# Looking for a new Pistol



## GatorHunter (Dec 18, 2009)

I want to get the wife a new 9mm, she has a Taurus PT111, she wants one thats about the same size, maybe bigger, not a lot of kick, and is easy to clean, any ideas?


----------



## Bisley (Aug 24, 2008)

All that comes to mind is the Baby Glock, G-26, although I don't have experience with Taurus guns to know how they compare. 

But all the Glocks are user friendly enough that she could probably skip a cleaning session occasionally, without any great harm to the gun's reliability. As for kick, no 9mm kicks much, unless it's in a very small platform.


----------



## recoilguy (Apr 30, 2009)

The pistol I would buy is a CZ P - 01. Very little kick very nice size very accurate very good weapon.

That is just my opinion though.

RCG


----------



## PhilR. (Apr 25, 2007)

Kick is a function of weight, and percieved recoil can be affected by grip shape. A mid to full-sized 9mm will kick a bit less than a subcompact, but then again, if you can't handle a G26, then you aren't going to be able to handle a G17.

Given that there's nothing easier to strip/clean than a Glock, and that they come in various sizes, I would 2nd the suggestion above. The G19 is what I would get were I in your shoes, but any of the three sizes would do fine. The G26 is a good choice if she might carry one day. Yes, the grip is shorter, but you can use longer mags at the range in order to get a good grip, and then switch to shorter mags when carrying. Also, there are more accessories for the Glock than just about any other poly pistol, so you won't ever have any problems finding holsters or parts.

The Springfield XD is also a good choice too. It wouldn't be _my_ choice, but the smaller size version would meet your requirements quite well. Perhaps an even better choice would be the S&W M&P9. It has the advantage of having interchangeable backstraps which gives her the ability to make the grip size and possibly fit her better than an XD or Glock.
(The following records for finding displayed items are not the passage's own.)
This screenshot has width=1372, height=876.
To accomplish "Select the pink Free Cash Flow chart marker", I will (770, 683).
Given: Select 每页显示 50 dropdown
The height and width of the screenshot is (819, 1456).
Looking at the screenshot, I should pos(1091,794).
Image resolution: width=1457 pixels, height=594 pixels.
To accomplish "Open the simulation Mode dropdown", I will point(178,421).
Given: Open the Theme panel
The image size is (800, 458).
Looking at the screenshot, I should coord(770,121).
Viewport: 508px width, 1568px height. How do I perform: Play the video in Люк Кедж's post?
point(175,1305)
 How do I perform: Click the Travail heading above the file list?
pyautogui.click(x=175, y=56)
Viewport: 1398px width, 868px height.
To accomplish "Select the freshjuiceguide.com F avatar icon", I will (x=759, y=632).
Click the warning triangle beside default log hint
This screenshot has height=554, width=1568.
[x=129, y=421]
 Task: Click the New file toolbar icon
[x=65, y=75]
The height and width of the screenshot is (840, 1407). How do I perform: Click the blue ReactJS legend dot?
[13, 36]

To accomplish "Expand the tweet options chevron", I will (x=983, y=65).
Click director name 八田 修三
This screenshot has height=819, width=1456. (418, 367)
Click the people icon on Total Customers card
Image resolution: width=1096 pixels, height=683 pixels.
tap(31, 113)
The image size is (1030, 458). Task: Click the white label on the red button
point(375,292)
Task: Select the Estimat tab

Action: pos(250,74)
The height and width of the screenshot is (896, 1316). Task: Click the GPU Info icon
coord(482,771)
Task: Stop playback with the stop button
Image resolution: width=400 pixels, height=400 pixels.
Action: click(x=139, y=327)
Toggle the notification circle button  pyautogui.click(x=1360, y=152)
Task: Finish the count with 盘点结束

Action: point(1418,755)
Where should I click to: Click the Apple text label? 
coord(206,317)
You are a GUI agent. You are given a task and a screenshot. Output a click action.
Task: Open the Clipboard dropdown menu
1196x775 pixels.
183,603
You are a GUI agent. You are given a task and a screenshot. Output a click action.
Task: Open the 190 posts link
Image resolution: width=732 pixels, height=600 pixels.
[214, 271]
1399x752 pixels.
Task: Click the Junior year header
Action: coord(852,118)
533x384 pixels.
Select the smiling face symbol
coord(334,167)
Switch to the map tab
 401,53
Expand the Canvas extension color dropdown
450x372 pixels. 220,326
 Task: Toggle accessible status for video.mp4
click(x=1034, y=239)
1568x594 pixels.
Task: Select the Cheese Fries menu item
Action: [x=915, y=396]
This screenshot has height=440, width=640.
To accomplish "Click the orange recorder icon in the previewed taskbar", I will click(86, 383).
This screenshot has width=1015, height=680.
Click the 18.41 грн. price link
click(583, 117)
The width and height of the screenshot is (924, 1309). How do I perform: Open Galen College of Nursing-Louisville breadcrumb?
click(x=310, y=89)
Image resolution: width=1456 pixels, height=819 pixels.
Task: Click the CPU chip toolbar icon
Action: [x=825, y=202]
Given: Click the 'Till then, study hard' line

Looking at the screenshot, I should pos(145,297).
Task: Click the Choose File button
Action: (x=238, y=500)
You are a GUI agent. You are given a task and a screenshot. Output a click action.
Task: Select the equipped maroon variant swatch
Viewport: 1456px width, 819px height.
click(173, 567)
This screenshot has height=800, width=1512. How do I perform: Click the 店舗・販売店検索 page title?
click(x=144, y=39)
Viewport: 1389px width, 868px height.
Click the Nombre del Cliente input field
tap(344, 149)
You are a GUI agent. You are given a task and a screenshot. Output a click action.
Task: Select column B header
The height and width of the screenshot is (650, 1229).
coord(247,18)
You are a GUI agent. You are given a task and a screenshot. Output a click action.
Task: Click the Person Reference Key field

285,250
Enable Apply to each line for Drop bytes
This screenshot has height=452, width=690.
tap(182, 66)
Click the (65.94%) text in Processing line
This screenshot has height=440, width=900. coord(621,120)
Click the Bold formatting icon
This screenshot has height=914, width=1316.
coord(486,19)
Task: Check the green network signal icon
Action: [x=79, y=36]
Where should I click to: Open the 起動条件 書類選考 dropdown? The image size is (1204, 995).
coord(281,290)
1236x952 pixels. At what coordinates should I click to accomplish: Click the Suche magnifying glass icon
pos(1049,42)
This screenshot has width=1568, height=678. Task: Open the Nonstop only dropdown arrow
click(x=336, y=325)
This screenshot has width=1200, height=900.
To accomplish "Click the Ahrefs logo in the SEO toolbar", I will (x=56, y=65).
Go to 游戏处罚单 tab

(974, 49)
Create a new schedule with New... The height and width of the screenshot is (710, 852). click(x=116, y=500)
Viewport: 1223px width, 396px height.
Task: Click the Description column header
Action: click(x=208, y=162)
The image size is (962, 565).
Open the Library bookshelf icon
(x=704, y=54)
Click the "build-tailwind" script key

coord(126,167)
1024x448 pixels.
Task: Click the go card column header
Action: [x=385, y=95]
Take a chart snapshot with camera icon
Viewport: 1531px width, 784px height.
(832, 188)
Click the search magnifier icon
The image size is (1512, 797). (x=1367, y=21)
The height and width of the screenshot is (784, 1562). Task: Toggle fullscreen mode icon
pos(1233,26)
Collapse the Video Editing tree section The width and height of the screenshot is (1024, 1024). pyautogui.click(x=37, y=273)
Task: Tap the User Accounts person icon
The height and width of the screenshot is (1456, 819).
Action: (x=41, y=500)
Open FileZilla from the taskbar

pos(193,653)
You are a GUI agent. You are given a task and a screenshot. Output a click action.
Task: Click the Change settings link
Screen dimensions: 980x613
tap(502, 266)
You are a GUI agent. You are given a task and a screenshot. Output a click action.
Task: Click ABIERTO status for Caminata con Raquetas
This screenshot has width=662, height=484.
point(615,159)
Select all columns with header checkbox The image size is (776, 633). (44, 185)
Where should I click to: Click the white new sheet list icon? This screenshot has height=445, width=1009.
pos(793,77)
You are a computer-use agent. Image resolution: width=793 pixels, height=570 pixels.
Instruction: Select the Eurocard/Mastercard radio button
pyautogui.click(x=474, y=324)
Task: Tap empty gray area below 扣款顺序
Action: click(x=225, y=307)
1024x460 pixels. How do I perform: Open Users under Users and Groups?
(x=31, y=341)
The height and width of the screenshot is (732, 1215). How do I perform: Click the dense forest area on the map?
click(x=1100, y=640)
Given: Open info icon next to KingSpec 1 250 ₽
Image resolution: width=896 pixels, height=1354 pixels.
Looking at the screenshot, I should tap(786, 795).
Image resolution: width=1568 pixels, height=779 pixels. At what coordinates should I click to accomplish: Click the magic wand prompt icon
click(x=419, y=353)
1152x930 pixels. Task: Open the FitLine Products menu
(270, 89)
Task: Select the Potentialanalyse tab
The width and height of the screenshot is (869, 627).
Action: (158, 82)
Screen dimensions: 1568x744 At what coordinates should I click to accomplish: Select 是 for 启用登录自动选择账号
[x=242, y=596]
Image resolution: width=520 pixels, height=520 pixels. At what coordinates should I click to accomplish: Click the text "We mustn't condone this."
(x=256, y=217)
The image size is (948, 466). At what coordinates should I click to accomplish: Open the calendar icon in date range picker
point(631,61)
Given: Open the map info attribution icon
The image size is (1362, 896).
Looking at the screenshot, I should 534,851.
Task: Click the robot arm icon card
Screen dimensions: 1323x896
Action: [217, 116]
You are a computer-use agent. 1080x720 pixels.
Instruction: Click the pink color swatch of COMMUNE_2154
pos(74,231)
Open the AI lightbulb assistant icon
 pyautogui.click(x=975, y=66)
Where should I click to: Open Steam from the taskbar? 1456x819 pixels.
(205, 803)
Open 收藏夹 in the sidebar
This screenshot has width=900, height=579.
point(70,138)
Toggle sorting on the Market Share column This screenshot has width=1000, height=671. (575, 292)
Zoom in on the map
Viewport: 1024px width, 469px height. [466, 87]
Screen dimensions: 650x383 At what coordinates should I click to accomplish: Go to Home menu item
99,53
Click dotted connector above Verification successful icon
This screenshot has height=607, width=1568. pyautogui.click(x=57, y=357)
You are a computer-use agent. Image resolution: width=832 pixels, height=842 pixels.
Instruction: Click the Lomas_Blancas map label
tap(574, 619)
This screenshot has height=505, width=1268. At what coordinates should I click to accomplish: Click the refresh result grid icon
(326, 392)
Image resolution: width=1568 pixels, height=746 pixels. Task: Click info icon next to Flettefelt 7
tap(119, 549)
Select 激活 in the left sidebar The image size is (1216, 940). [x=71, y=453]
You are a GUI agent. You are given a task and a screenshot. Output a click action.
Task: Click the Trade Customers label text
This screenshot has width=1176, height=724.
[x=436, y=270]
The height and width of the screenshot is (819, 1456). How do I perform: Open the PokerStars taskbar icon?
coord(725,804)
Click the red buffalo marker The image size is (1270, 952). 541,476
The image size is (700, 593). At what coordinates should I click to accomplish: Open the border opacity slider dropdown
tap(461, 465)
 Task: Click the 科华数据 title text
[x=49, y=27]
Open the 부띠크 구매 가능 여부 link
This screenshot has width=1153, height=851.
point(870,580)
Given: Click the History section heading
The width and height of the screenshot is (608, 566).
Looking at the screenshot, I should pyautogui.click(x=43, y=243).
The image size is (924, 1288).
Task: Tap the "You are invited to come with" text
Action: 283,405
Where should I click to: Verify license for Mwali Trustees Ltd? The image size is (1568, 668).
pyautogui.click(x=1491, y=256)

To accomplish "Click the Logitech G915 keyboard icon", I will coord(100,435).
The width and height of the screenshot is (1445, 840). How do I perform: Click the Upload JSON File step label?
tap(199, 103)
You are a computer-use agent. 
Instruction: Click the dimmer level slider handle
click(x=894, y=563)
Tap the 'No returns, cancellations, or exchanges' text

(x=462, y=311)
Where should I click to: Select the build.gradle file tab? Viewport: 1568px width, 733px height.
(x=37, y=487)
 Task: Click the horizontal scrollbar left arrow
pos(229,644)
If you decide that less kick is more important than easy cleaning, then look at the CZ 75 or 85. These have metal frames and full-length grips, so have a bit less recoil. They are also quite accurate, and we find them very fun to shoot. However, they are not as easy to strip as compared to a polymer pistol.

hth,
PhilR.


----------



## GatorHunter (Dec 18, 2009)

The ones we are looking at is:

Glock 26
Springfield XD9
Sig Sauer P239


----------



## dondavis3 (Aug 2, 2009)

Welcome from North Central Texas.

We like our Glock 26 - we added a Crimson trace Laser to it.










She might also consider a Walther PPK/S in .380 - it's a cool gun:smt023










Or a Sig 232 PL










All three of these guns shoot very well and are quality guns for concealment.

Good luck with your search.

:smt1099


----------



## zetti1 (Dec 14, 2009)

+1 for recoilguy...you really need to look at CZs. You will be surprised at what you learn after some research. Good luck...by the way, Glocks are good guns...my daughter has has the G19.


----------



## hideit (Oct 3, 2007)

i have a glock 26 and love it but if the grip is too small then get the glock 19
almost nothing is more reliable
then again there are a lot of .380's to choose from
the new one from sigsauer (P238) is the cats meow - i loved the colt mustang but they aren't made anymore
that the lord sig sauer steped up and improved the mustang 
less recoil also


----------



## sheepdog (Aug 23, 2006)

...Ruger P95...surprisingly concealable and either 10 or 15-rd mags...easy to clean and super-reliable...clean used one should be $300-350...


----------



## SP3 (Nov 25, 2009)

sheepdog said:


> ...Ruger P95...surprisingly concealable and either 10 or 15-rd mags...easy to clean and super-reliable...clean used one should be $300-350...


On sale new at Gander Mtn for $299 through 12-24, by the way.


----------



## GatorHunter (Dec 18, 2009)

Well, she ended up getting a Sig Sauer P250, she will be taking it to the range soon, so will let u know how she does, thanks for the input


----------